→ **Qué se pide**:
1: Indica si cada afirmación concuerda con la columna sobre el Congreso y responde sí o no, citando literalmente las palabras que lo deciden. (a) Velásquez esperaba una ley que le permitiera renunciar para aspirar a dirigir la Región Lambayeque. (b) La cita de González Prada procede de una obra publicada en Lima en 1912. (c) Según la cita, la mayoría de quienes entran al Congreso permanecen sanos.
2: Según la columna sobre el Congreso, ¿quién ha hecho notar los asesinatos del castellano que comete Javier Velásquez?
3: Por favor, prosigue la columna sobre el Congreso a partir de su última oración.

→ **Texto para leer**:

¡Ese Establo!


por Herbert Mujica Rojas


Leí en alguna parte que el egregio presidente del Congreso, Javier Velásquez Quesquén, albergaba serias esperanzas en la aprobación de una ley que le permitiese renunciar a su cargo con el loable y anhelado objetivo de aspirar al liderazgo de la Región Lambayeque. Así como lo oyen, el señor de marras, ascendió a lo alto para luego definir el retorno al pago parroquial del hermoso departamento norteño. ¡Qué interesante! Entonces el Establo no es más que una pascana, un jirón efímero, una hilacha deleznable en el cuadro de ambiciones en que incurren nuestros políticos criollos. ¿Cómo pueden quejarse de campañas de desprestigio los legiferantes si los principales fautores de éstas están en la mismísima cabeza del Poder Legislativo?


No sólo perpetra Javier Velásquez recurrentes asesinatos del castellano, tal como lo ha hecho notar con puntual detalle César Hildebrandt, sino que también se ha encargado muy mucho de notificar al país que la presidencia del Establo que ocupa es un trampolín y nada más que un vulgar tabladillo desde donde concretar la realización de sus expectativas regnícolas. En cualquier país normal las vallas conducen hacia planos superiores, aquí es al revés: se escala todo lo posible para volver a la capillita modesta.

Nótese que si así piensa —es una forma de decirlo, sólo eso— el titular del Establo ¿qué majestad puede hallarse en el resto? Poco o casi nada. Las corrosivas palabras de don Manuel González Prada (Los honorables, Bajo el oprobio, Lima 1914), conservan vigencia y generan un asco para el cual no hay remedio y con respecto a un organismo de eterna mala salud:

"¿Qué es un Congreso peruano? La cloaca máxima de Tarquino, el gran colector donde vienen a reunirse los albañales de toda la República. Hombre entrado ahí, hombre perdido. Antes de mucho, adquiere los estigmas profesionales: de hombre social degenera en gorila politicante. Raros, rarísimos, permanecen sanos e incólumes; seres anacrónicos o inadaptables al medio, actúan en el vacío, y lejos de infundir estima y consideración, sirven de mofa a los histriones de la mayoría palaciega. Las gentes acabarán por reconocer que la techumbre de un parlamento viene demasiado baja para la estatura de un hombre honrado. Hasta el caballo de Calígula rabiaría de ser enrolado en semejante corporación.

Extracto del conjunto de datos
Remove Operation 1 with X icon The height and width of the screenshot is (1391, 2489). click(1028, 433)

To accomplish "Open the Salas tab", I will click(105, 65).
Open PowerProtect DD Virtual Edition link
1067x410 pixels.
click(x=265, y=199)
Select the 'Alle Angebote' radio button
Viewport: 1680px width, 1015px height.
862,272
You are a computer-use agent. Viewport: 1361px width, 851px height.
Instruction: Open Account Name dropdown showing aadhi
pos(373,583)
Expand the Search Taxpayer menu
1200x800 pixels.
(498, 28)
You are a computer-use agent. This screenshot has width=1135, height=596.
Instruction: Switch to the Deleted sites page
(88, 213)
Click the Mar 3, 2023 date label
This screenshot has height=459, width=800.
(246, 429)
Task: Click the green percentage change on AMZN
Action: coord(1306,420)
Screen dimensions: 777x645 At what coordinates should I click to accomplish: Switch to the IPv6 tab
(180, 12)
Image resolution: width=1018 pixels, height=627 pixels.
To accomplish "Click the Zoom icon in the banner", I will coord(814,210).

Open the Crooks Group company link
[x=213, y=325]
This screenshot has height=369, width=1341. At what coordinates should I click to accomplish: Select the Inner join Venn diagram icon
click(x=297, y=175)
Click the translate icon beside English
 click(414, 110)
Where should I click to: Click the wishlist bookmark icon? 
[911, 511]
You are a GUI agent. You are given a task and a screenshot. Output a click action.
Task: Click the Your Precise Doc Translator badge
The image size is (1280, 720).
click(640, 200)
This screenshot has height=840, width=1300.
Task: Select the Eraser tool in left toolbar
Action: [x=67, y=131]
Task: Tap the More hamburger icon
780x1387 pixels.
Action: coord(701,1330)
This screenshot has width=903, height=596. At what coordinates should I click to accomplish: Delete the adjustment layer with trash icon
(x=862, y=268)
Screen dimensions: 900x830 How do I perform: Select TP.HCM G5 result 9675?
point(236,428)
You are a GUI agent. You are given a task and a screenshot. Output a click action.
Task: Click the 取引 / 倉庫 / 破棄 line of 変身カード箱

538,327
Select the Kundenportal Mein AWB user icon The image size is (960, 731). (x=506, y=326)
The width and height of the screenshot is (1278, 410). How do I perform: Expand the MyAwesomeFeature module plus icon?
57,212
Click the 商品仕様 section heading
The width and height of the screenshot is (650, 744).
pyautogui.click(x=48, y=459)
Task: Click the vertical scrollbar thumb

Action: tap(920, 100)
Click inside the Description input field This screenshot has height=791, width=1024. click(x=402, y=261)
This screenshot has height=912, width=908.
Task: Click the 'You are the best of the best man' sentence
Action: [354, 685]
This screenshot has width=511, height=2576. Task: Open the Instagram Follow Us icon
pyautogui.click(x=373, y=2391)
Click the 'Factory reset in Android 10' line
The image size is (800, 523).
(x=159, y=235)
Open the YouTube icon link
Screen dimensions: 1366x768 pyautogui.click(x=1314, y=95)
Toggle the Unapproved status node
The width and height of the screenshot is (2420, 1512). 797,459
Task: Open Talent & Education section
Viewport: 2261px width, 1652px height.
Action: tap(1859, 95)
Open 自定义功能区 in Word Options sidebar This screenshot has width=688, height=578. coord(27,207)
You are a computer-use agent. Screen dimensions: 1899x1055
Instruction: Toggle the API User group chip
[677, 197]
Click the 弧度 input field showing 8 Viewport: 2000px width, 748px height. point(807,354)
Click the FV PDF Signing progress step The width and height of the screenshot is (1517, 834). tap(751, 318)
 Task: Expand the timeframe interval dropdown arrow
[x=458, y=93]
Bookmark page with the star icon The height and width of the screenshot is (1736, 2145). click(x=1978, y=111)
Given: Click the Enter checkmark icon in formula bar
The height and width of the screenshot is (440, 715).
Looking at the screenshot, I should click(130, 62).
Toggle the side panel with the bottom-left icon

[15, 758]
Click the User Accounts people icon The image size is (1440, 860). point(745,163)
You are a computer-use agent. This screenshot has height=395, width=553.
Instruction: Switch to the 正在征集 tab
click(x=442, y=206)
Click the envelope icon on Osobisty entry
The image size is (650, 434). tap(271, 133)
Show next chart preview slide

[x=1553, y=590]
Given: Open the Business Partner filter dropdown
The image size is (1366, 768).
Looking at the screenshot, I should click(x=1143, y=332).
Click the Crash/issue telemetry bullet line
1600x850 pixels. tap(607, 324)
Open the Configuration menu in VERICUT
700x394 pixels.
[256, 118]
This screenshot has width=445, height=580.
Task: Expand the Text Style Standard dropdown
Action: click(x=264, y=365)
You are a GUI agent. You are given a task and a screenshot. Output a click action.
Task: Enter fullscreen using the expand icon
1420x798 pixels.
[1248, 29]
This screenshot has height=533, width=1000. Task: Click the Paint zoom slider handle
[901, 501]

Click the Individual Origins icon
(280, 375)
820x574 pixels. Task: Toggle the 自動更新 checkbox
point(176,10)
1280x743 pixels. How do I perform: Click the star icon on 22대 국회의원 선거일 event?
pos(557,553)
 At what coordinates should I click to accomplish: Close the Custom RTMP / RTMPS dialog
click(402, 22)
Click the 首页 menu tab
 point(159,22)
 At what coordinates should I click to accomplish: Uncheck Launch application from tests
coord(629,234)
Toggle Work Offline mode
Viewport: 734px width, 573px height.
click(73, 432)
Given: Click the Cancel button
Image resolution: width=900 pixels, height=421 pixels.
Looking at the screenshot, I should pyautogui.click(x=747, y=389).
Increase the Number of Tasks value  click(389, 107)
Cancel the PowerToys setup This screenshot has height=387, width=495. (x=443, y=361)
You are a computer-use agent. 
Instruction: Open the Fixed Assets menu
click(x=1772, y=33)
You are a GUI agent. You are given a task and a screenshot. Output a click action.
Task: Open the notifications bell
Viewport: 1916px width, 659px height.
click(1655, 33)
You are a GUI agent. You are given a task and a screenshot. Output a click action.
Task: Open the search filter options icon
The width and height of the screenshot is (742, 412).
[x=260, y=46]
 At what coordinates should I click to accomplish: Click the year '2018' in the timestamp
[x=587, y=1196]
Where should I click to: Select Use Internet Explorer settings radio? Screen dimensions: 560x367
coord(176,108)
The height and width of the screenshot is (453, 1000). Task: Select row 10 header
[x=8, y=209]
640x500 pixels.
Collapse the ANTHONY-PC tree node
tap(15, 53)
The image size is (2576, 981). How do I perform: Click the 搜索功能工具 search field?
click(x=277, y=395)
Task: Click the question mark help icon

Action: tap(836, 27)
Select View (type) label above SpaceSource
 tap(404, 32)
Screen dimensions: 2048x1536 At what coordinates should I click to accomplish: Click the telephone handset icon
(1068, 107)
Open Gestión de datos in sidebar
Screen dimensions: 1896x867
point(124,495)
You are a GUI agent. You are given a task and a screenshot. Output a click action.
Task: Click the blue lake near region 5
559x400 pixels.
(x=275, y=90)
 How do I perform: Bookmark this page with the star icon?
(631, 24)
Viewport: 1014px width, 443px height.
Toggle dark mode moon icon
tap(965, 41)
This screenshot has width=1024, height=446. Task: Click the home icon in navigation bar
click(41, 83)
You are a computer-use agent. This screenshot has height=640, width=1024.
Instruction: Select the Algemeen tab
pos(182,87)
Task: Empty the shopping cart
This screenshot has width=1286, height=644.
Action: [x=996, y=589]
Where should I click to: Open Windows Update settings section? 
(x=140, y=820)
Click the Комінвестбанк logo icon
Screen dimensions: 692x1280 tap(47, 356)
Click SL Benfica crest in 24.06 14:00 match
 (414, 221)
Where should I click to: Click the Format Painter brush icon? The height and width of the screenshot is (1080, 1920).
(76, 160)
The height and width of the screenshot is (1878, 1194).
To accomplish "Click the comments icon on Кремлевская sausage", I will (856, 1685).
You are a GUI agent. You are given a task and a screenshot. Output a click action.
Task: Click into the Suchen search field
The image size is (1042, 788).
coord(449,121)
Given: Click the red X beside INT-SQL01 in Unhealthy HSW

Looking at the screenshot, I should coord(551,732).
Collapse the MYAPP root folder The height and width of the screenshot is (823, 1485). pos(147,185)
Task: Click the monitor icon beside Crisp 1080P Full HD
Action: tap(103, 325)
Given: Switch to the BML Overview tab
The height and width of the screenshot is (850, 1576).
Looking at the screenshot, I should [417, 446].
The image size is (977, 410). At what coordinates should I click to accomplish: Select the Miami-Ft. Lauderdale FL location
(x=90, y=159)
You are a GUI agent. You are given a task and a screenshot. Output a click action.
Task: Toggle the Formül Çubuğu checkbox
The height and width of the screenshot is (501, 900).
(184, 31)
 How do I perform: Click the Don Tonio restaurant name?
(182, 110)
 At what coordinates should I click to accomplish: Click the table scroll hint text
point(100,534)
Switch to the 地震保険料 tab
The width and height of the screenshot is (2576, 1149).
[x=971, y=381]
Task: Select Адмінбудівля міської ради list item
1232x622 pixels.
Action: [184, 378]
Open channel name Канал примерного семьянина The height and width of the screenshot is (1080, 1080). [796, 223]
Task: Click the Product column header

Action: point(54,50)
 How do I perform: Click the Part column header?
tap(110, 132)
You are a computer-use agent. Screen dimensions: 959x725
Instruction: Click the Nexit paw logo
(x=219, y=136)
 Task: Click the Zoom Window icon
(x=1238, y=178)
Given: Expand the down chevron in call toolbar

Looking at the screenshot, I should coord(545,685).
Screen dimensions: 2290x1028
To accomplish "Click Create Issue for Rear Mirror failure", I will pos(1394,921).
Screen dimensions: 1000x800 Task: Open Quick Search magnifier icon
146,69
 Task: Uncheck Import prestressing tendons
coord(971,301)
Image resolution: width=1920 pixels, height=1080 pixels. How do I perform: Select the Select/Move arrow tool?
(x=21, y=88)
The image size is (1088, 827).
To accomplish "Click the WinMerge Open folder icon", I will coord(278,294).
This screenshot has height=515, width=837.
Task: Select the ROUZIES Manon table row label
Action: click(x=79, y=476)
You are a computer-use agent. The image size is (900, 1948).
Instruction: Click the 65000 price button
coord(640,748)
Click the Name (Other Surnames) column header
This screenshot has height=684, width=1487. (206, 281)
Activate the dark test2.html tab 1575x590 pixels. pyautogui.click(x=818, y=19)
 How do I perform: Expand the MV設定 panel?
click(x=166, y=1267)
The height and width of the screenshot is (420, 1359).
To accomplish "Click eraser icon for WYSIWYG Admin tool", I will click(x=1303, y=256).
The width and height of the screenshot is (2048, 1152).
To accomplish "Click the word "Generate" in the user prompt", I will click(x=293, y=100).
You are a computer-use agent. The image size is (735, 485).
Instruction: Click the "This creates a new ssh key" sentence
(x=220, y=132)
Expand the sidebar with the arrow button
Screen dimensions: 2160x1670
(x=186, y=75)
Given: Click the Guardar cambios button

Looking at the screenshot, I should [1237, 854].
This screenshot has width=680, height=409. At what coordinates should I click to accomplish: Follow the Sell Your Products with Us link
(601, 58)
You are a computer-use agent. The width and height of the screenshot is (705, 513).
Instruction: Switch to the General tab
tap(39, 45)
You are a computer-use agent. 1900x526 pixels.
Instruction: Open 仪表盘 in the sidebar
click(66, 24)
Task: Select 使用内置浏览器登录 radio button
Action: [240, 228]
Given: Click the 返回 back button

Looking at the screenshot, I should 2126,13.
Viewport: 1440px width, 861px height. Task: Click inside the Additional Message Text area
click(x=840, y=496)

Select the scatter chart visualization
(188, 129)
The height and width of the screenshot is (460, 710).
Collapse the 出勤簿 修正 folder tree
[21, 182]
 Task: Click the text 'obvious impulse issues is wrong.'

→ **Resultados esperados**:
1:
(a) Sí: "albergaba serias esperanzas en la aprobación de una ley que le permitiese renunciar a su cargo con el loable y anhelado objetivo de aspirar al liderazgo de la Región Lambayeque".
(b) No: "(Los honorables, Bajo el oprobio, Lima 1914)".
(c) No: "Raros, rarísimos, permanecen sanos e incólumes".

2: César Hildebrandt.

3:
¿Ven ustedes al pobre diablo de recién venido que se aboba con el sombrero de pelo, no cabe en la levita, se asusta con el teléfono, pregunta por los caballos del automóvil y se figura tomar champagne cuando bebe soda revuelta con jerez falsificado? Pues a los pocos meses de vida parlamentaria se afina tanto y adquiere tales agallas que divide un cabello en cuatro, pasa por el ojo de una aguja y desuella caimanes con las uñas. Ese pobre diablo (lo mismo que sus demás compañeros) realiza un imposible zoológico, se metamorfosea en algo como una sanguijuela que succionara por los dos extremos.

El congresante nacional no es un hombre sino un racimo humano. Poco satisfecho de conseguir para sí judicaturas, vocalías, plenipotencias, consulados, tesorerías fiscales, prefecturas, etc; demanda lo mismo, y acaso más, para su interminable séquito de parientes sanguíneos y consanguíneos, compadres, ahijados, amigos, correligionarios, convecinos, acreedores, etc. Verdadera calamidad de las oficinas públicas, señaladamente los ministerios, el honorable asedia, fatiga y encocora a todo el mundo, empezando con el ministro y acabando con el portero. Vence a garrapatas, ladillas, pulgas penetrantes, romadizo crónico y fiebres incurables. Si no pide la destitución de un subprefecto, exige el cambio de alguna institutriz, y si no demanda los medios de asegurar su reelección, mendiga el adelanto de dietas o el pago de una deuda imaginaria. Donde entra, saca algo. Hay que darle gusto: si de la mayoría, para conservarle; si de la minoría, para ganarle. Dádivas quebrantan penas, y ¿cómo no ablandarán a senadores y diputados?"

¡Bah! ¿qué más decir? Poco o casi nada. Ya anticipó don Manuel con fuego atroz la realidad esperpéntica del Establo. Y el señor Velásquez Quesquén acaba de demostrarlo, una vez más.

¡Atentos a la historia, las tribunas aplauden lo que suena bien!

¡Ataquemos al poder, el gobierno lo tiene cualquiera!

¡Rompamos el pacto infame y tácito de hablar a media voz!

¡Sólo el talento salvará al Perú!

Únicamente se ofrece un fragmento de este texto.